Exercise
For the data below, restate word for word only the lines from the line containing "Screen dimensions: 387x309" through the line containing "Task: Sort by the Location column header", both ends included.

The data
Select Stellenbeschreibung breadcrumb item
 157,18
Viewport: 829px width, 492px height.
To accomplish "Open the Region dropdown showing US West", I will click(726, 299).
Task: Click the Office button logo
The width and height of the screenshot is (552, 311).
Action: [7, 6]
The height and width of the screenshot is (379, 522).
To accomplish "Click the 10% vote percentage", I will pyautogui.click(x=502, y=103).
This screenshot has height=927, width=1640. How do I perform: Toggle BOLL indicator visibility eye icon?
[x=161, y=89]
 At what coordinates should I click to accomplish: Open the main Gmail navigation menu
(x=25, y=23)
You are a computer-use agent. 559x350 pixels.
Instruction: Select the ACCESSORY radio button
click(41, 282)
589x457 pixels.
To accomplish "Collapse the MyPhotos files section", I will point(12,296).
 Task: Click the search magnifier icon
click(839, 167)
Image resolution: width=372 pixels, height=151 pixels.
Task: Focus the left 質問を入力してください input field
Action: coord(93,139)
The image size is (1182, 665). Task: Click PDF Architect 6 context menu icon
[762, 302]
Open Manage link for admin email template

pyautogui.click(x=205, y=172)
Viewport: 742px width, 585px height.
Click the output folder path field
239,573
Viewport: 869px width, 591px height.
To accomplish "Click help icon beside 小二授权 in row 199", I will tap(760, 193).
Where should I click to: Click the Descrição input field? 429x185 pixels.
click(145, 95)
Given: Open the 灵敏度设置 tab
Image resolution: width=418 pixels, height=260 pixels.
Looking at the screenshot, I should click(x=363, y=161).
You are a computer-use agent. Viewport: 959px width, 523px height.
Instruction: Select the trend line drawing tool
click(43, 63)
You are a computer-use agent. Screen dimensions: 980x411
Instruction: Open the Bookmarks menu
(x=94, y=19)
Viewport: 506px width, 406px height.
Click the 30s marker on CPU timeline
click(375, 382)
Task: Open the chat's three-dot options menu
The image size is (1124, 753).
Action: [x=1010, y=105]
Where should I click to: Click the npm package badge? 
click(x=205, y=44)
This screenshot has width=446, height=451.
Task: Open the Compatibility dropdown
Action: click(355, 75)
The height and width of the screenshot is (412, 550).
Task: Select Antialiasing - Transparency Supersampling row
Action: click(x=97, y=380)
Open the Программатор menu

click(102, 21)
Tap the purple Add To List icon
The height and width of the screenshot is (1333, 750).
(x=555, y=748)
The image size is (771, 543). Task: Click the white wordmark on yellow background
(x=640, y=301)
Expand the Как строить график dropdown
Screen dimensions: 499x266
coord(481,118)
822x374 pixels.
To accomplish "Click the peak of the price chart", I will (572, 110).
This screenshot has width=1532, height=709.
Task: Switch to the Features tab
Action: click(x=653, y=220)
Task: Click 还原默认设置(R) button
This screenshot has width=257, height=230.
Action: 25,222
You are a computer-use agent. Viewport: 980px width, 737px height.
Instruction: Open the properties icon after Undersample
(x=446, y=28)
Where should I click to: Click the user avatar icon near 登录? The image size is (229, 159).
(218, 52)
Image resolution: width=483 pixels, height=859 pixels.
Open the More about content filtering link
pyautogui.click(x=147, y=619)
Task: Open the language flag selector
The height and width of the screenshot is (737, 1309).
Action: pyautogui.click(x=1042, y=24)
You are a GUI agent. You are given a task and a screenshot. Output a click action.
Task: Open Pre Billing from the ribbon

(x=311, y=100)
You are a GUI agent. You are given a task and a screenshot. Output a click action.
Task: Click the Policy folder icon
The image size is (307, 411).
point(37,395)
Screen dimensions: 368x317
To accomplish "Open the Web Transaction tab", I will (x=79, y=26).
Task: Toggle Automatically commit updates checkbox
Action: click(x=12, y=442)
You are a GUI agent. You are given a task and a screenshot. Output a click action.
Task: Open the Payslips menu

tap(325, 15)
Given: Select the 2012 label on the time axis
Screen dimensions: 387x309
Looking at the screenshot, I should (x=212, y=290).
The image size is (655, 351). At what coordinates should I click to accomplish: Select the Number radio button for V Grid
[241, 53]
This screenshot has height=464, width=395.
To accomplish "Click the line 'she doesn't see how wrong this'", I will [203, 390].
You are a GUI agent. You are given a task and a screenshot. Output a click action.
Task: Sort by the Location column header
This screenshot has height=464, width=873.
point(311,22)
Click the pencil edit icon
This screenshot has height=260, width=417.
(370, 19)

Task output
Screen dimensions: 387x309
Looking at the screenshot, I should (x=212, y=290).
The image size is (655, 351). At what coordinates should I click to accomplish: Select the Number radio button for V Grid
[241, 53]
This screenshot has height=464, width=395.
To accomplish "Click the line 'she doesn't see how wrong this'", I will [203, 390].
You are a GUI agent. You are given a task and a screenshot. Output a click action.
Task: Sort by the Location column header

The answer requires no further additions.